Dosen PNF FIP UNY Bekali Remaja Panti Asuhan Muhammadiyah Wonosobo Keterampilan Sosial di Era Digital

Wonosobo, 1 Juli 2025 – Tim Dosen Pendidikan Nonformal (PNF) Fakultas Ilmu Pendidikan (FIP) Universitas Negeri Yogyakarta (UNY) baru saja menyelenggarakan pelatihan penting bagi remaja di Panti Asuhan Muhammadiyah Wonosobo. Kegiatan yang merupakan bagian dari program pengabdian masyarakat dosen PNF ini fokus pada peningkatan keterampilan sosial di era digital, merespons dampak negatif penggunaan gawai yang berlebihan.

Pelatihan ini melibatkan empat dosen ahli: Prof. Dr. Serafin Wisni Septiarti, M.Si., Dr. Hiryanto, M.Si., Dr. Lutfi Wibawa, M.Pd., RB. Suharta, M.Pd., dan Mareta Puspita, M.Pd.

Acara dibuka dengan pemutaran film pendek berjudul "Candu," yang mengisahkan seorang remaja pecandu gawai dan dampaknya terhadap aspek sosialnya. Film ini menyoroti bagaimana sang remaja akhirnya tersadar dan berusaha mengubah kebiasaan berlebihannya dengan lebih banyak berinteraksi secara langsung. Para peserta diajak untuk memberikan tanggapan dan refleksi mendalam terhadap film tersebut, dilanjutkan dengan penguatan materi tentang bahaya penggunaan gawai yang tidak bijak.

Menariknya, para narasumber juga memberikan perspektif lain: memanfaatkan gawai sebagai alat untuk meningkatkan kemampuan sosialisasi dan mempromosikan lembaga panti asuhan, sehingga bisa lebih dikenal luas oleh masyarakat.

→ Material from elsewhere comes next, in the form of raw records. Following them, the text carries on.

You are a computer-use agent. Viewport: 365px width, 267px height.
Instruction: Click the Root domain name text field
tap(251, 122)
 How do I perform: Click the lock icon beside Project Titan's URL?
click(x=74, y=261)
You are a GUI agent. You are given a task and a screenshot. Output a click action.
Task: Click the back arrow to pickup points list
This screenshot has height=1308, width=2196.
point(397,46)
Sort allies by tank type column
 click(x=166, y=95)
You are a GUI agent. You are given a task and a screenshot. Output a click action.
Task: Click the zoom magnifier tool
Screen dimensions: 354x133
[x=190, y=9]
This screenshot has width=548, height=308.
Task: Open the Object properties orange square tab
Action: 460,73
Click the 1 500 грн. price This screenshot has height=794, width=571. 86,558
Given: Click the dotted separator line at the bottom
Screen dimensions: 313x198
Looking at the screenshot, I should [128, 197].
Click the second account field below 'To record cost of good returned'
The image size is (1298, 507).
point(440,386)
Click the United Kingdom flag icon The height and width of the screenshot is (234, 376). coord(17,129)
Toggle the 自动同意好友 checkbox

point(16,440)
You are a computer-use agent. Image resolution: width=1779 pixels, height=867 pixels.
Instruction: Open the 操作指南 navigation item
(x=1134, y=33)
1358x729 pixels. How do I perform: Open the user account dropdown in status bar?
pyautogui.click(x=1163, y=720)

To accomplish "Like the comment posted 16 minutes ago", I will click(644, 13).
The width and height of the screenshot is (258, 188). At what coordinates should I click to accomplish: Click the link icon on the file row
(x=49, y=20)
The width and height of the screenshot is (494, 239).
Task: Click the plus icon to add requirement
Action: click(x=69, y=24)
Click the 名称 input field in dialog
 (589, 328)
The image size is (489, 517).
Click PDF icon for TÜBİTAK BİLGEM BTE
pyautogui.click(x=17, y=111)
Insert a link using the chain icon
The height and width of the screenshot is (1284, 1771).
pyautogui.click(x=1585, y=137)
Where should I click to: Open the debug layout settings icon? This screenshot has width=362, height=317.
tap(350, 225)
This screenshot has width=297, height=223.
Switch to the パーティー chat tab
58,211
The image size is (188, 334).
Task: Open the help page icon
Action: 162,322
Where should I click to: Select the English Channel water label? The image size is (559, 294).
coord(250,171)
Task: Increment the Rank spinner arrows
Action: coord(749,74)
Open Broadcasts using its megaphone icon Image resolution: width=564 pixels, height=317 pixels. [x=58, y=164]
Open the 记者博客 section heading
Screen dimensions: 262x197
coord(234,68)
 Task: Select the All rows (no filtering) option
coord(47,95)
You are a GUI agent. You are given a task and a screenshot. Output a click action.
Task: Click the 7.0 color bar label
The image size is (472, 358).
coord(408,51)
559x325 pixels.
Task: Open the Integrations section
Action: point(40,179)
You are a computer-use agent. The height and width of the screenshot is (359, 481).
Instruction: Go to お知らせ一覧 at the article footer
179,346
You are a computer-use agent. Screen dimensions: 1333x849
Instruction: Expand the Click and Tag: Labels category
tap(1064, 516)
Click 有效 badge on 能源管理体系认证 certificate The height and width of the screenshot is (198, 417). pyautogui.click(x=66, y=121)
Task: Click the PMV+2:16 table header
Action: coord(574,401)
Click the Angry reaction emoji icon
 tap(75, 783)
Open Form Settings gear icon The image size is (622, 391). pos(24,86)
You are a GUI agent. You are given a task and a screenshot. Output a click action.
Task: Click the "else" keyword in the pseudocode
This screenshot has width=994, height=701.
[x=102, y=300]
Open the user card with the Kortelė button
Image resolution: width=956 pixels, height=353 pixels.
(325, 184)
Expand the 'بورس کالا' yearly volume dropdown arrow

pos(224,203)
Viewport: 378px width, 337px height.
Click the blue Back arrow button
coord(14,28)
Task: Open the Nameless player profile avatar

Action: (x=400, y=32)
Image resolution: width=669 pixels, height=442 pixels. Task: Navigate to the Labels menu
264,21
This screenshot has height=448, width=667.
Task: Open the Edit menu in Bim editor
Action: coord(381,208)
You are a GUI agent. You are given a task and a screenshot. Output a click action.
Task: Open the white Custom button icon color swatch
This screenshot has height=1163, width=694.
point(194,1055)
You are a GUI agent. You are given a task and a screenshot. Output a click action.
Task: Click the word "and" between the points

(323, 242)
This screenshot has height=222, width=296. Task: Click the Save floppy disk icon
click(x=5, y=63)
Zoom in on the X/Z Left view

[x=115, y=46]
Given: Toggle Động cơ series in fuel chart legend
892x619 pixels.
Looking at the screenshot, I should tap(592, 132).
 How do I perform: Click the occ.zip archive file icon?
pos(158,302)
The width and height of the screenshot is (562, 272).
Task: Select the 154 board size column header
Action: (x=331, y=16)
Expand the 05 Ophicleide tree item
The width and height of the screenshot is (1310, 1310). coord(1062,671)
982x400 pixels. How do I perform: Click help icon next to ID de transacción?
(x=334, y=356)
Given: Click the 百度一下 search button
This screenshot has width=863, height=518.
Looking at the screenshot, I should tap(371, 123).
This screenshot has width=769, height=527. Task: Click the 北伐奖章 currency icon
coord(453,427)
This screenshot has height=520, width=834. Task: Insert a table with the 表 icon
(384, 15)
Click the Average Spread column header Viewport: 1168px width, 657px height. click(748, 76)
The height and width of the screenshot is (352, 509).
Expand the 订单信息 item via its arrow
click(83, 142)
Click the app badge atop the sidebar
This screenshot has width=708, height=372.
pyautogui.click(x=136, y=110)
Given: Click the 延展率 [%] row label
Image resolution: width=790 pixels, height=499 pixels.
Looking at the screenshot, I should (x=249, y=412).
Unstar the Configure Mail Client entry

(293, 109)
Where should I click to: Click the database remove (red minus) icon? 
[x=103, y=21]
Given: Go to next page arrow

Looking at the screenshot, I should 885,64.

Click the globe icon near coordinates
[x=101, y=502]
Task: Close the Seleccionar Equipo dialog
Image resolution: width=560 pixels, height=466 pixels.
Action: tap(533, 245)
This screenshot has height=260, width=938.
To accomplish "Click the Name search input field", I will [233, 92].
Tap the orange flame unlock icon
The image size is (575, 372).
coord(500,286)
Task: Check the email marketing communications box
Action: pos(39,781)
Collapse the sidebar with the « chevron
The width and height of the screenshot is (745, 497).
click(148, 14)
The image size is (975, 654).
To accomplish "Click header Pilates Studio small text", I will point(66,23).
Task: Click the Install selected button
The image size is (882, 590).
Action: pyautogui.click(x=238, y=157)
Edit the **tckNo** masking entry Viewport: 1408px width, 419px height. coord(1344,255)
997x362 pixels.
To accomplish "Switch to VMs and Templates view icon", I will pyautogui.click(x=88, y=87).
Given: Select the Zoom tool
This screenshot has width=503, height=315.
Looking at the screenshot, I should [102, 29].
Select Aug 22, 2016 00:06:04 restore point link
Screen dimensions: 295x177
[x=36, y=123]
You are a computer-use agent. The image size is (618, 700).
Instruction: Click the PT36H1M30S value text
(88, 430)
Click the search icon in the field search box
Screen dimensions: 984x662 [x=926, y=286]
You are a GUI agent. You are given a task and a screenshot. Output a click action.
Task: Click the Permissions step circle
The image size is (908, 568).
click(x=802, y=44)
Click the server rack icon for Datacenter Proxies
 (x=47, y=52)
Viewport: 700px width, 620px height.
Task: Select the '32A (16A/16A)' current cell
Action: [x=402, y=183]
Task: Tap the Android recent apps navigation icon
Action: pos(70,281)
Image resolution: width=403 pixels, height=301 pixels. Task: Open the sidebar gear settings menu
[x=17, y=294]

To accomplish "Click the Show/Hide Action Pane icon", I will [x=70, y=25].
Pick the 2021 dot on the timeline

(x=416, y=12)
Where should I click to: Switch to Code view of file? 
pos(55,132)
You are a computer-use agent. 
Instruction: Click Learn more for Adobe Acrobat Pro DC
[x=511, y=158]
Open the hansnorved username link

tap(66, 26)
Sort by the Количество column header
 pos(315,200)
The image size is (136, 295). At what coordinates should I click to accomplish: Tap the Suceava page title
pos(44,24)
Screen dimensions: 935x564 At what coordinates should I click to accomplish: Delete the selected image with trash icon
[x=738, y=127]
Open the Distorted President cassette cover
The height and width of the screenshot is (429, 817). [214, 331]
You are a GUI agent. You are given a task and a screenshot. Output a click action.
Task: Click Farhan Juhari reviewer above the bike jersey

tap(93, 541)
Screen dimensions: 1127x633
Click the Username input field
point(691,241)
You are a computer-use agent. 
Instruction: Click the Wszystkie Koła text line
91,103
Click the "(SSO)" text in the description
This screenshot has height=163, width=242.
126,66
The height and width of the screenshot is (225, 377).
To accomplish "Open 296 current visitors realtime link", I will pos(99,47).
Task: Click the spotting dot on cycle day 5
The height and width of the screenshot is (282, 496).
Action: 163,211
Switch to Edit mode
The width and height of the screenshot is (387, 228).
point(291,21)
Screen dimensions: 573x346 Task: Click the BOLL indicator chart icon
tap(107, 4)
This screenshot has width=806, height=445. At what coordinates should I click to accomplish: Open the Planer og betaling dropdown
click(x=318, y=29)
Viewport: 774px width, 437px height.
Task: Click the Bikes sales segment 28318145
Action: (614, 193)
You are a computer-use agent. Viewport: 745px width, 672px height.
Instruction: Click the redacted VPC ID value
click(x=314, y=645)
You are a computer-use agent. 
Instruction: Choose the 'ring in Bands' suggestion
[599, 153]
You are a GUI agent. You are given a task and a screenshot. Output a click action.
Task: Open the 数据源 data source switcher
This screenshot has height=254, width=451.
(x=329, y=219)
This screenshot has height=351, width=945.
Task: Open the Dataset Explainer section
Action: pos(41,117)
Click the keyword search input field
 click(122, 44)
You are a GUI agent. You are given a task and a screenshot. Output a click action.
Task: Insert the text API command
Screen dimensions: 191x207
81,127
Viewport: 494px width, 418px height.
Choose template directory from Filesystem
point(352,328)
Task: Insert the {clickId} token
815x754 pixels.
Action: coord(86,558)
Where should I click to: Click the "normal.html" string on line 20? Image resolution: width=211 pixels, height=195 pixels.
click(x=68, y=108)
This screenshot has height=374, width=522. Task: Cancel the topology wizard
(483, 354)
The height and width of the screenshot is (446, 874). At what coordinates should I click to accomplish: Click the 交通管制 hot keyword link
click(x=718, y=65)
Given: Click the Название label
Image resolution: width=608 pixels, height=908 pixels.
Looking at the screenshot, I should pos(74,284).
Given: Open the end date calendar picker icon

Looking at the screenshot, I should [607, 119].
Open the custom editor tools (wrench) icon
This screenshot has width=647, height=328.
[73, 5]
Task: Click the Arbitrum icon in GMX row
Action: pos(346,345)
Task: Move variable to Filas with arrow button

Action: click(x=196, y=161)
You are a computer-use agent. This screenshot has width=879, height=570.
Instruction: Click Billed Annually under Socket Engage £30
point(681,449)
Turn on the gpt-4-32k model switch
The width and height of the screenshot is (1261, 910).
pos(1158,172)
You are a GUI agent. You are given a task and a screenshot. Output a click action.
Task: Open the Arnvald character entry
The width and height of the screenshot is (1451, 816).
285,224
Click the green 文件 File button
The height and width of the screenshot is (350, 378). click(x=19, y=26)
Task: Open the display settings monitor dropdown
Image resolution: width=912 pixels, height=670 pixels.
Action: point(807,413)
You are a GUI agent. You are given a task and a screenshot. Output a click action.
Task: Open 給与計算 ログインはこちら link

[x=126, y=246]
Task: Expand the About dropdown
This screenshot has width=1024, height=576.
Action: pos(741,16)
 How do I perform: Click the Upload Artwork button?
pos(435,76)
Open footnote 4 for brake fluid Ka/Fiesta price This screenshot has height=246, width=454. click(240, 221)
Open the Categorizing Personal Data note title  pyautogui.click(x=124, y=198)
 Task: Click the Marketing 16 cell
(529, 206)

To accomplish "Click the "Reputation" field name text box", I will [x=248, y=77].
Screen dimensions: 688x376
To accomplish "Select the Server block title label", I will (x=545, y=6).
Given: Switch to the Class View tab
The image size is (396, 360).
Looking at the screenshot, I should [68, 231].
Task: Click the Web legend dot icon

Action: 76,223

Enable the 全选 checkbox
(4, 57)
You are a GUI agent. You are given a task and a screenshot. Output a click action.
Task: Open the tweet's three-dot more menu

Narasumber kedua kemudian memaparkan keterampilan krusial yang wajib dimiliki generasi Z di era digital ini, merujuk pada temuan World Economic Forum. Keterampilan tersebut meliputi:

  1. Keterampilan Komunikasi: Kemampuan menyampaikan dan menerima pesan secara efektif.
  2. Berpikir Kritis: Menganalisis informasi secara objektif dan membuat keputusan berdasarkan penalaran yang kuat.
  3. Kreativitas: Menghasilkan ide-ide baru dan inovatif.
  4. Kolaborasi: Bekerja sama secara efektif dalam tim.
  5. Pemecahan Masalah: Mengidentifikasi dan menyelesaikan tantangan.

Selain itu, keterampilan teknologi juga ditekankan, mencakup pengembangan aplikasi, desain grafis, analisis data, dan keterampilan teknologi dasar lainnya. Tidak ketinggalan, literasi keuangan seperti pengelolaan uang, investasi, dan manajemen keuangan pribadi juga menjadi sorotan. Terakhir, keterampilan interpersonal seperti empati, kerja sama, dan kepemimpinan dianggap tidak kalah penting untuk kesuksesan di masa depan.

Di akhir sesi, Dr. Hiryanto memberikan pesan penutup yang kuat, menegaskan bahwa kemampuan beradaptasi adalah kunci utama bagi generasi muda yang ingin meraih kesuksesan di tengah perubahan zaman yang serba cepat.